Task statement: In the records below, count the lines that have "heading" and answer with the number alone.

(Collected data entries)

--------------------

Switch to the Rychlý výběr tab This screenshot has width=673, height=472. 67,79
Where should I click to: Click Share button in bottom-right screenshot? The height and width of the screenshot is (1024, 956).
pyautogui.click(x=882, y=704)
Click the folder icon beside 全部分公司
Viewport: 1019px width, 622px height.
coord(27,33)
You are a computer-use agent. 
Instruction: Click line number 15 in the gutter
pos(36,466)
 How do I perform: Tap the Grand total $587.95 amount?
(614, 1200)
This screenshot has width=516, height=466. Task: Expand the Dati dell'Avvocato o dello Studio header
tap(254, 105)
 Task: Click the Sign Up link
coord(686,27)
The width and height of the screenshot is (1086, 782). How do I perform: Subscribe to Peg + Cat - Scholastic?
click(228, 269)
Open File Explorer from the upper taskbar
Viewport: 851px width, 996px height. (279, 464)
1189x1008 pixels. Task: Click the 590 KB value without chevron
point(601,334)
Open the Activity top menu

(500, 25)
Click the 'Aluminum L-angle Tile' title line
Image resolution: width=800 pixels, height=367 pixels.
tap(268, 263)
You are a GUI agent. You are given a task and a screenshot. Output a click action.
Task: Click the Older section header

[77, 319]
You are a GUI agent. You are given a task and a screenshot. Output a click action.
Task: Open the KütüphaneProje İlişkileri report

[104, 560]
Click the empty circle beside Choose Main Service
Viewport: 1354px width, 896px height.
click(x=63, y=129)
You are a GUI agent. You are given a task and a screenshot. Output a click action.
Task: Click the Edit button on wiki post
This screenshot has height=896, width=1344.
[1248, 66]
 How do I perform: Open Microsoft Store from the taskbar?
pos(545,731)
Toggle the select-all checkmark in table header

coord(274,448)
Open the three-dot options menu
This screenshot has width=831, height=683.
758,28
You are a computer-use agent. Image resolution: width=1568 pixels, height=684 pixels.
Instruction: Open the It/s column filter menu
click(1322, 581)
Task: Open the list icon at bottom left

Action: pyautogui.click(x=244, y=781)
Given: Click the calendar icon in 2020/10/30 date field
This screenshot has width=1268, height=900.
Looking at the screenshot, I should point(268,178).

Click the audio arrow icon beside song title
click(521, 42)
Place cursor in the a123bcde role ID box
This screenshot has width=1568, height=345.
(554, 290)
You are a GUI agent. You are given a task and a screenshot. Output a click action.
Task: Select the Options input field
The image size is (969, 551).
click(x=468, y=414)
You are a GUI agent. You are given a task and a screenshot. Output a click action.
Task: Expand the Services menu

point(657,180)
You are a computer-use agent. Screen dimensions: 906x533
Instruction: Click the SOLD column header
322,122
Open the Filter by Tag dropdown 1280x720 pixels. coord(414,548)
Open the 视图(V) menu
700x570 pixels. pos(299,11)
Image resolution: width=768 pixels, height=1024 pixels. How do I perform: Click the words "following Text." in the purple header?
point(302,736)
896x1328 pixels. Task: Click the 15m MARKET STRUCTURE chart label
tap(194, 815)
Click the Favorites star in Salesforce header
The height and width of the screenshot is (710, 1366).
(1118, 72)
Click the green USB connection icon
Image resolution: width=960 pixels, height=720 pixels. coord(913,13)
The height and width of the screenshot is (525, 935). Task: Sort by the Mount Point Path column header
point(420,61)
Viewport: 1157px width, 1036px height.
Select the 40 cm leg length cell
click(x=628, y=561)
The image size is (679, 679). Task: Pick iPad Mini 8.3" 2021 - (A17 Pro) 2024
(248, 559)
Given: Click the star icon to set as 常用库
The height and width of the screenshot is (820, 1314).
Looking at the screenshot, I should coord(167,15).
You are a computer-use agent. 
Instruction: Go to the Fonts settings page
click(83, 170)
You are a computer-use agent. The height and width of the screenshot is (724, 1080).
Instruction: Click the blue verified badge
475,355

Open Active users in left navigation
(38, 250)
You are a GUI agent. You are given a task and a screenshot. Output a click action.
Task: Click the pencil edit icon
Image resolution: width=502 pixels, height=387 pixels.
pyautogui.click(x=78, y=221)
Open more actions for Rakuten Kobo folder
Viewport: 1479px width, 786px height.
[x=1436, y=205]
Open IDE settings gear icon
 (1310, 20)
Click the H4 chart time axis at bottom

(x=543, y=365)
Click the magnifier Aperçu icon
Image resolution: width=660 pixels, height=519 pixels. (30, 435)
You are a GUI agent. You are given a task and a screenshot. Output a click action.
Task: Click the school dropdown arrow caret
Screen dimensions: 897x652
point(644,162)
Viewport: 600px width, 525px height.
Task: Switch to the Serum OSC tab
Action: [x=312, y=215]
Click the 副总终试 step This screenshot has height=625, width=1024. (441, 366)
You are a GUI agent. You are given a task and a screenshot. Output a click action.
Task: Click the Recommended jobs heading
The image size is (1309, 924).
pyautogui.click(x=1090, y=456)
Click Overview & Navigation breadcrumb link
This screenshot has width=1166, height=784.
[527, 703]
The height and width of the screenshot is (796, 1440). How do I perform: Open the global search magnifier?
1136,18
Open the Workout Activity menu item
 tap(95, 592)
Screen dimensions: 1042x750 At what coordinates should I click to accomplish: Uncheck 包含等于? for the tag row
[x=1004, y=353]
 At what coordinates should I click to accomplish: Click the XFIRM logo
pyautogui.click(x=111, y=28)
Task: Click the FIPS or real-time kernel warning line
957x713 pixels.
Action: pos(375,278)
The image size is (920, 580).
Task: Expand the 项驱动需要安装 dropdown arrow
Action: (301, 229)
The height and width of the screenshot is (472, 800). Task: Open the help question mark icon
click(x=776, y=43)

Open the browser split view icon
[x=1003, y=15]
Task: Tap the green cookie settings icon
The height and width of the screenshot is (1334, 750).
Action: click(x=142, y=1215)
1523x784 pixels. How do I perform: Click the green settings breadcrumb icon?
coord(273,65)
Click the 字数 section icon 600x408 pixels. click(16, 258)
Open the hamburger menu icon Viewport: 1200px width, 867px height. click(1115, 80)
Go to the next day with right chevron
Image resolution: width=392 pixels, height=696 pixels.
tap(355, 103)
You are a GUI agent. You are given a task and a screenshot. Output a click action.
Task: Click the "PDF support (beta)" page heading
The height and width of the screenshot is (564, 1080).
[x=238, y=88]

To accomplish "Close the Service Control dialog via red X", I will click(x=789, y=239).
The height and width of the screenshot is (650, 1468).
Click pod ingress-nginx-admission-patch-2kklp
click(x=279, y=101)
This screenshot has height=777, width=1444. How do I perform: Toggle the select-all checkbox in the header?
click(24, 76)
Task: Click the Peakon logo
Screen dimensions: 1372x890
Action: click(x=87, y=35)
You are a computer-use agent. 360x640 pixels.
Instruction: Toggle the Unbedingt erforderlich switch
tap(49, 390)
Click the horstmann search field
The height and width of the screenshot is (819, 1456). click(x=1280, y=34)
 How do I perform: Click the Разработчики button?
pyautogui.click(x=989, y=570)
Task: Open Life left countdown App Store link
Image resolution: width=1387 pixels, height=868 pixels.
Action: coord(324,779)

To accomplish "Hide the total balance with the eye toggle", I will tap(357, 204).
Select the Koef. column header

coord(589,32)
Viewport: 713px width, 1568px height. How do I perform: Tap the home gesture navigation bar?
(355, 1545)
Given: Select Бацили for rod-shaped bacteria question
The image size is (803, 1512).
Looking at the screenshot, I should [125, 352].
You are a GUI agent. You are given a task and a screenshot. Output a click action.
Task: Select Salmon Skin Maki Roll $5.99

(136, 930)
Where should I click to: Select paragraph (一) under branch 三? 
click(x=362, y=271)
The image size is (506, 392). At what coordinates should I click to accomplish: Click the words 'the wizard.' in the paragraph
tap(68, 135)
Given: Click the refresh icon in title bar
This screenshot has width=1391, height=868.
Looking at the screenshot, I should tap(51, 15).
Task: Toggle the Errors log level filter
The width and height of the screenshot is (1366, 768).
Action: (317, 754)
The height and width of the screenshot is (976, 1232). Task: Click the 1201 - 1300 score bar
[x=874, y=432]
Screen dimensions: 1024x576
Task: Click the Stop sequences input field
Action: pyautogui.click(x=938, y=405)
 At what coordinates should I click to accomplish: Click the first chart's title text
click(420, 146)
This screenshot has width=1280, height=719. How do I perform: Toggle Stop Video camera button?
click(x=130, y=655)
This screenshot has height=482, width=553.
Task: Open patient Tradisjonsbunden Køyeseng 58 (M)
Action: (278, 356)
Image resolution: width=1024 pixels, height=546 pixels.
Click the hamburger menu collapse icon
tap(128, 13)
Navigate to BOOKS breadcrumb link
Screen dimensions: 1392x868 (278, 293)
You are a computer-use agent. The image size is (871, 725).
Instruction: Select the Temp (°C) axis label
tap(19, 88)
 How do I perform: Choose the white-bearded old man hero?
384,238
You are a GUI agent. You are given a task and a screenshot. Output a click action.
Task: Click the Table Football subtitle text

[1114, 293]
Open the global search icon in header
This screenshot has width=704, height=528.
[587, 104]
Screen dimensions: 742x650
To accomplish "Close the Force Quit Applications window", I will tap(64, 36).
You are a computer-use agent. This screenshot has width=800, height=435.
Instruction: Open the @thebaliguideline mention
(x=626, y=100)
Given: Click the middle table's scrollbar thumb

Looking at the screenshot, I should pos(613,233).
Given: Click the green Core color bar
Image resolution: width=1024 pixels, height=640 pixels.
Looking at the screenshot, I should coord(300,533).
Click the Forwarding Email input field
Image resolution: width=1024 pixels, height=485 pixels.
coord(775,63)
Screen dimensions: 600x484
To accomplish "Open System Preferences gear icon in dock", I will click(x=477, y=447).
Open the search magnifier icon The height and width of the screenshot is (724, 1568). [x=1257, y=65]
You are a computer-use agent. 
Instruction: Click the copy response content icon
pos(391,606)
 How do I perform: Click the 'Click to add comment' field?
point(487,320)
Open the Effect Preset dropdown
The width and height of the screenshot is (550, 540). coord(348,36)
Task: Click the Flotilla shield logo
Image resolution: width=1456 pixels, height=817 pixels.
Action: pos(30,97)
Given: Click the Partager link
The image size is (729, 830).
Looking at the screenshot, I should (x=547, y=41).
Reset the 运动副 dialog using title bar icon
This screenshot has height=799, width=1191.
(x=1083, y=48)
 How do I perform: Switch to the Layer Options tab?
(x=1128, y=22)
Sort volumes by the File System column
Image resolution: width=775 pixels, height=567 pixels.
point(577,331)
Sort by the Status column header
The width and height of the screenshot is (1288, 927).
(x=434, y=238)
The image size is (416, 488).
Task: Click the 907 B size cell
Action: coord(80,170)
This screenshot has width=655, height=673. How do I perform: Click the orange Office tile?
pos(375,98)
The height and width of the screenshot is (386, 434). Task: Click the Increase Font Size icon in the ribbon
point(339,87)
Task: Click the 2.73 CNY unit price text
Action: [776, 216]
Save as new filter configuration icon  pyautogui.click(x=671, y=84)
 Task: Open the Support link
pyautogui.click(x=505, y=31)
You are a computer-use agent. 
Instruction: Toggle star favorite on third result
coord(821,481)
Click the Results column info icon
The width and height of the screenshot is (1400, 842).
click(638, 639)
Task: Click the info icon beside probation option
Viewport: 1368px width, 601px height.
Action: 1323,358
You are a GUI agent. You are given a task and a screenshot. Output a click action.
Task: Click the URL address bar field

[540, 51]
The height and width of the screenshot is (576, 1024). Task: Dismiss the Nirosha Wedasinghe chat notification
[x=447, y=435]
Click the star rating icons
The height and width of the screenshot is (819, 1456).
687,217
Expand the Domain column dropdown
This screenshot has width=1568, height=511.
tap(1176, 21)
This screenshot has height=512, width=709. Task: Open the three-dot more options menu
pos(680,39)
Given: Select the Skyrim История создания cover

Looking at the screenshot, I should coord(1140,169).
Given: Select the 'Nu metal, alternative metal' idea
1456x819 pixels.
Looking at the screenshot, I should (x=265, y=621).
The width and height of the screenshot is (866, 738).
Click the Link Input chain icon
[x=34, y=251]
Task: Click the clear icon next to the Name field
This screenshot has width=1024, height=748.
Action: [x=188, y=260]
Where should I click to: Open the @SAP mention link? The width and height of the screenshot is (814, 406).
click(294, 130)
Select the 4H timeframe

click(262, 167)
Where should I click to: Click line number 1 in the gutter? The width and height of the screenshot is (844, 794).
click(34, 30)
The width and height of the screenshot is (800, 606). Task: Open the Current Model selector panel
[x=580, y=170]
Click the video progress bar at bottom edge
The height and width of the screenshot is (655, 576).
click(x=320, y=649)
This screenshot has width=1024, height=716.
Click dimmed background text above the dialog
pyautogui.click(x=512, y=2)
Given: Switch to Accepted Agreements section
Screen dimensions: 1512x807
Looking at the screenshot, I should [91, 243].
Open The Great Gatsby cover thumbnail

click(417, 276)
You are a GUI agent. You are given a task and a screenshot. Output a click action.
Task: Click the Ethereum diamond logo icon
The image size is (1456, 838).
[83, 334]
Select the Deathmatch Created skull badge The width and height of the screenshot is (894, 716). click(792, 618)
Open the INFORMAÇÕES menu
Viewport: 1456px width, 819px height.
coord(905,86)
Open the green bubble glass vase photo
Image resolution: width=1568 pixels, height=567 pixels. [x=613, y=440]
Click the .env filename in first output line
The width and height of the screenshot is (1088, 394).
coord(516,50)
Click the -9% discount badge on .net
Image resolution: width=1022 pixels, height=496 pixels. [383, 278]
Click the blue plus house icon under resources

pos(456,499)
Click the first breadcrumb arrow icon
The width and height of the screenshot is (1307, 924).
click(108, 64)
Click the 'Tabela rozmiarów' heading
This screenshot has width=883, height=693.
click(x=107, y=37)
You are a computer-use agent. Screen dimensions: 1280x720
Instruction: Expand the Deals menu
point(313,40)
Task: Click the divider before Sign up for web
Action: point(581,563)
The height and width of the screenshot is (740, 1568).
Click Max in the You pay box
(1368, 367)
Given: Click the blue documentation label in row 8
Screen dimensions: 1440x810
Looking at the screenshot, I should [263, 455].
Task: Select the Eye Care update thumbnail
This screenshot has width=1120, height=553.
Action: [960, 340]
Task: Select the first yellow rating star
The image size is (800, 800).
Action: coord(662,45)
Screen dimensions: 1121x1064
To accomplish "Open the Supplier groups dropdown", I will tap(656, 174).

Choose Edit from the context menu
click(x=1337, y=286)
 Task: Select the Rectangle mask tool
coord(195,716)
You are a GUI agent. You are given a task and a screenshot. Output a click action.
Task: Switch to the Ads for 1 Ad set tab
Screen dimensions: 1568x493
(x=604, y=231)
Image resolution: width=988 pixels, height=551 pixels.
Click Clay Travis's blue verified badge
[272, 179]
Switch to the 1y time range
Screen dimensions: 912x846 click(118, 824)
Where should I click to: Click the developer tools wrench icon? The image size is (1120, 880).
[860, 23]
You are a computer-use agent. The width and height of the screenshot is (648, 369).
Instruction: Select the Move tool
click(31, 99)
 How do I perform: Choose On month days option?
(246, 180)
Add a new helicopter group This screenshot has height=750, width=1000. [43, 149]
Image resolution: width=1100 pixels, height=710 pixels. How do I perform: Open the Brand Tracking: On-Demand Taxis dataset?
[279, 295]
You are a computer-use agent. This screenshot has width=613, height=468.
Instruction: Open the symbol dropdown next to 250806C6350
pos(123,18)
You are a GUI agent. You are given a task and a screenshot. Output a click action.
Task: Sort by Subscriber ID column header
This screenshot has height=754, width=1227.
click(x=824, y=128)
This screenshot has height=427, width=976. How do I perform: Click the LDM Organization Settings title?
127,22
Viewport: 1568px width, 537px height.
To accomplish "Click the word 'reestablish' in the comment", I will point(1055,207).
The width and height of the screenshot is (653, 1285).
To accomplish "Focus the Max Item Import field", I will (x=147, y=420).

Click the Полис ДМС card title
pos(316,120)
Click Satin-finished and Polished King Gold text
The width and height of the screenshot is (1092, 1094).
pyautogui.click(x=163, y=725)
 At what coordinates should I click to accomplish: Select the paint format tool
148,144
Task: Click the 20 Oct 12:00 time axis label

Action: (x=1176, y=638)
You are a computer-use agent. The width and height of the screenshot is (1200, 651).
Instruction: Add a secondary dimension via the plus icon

--------------------

Expected answer: 3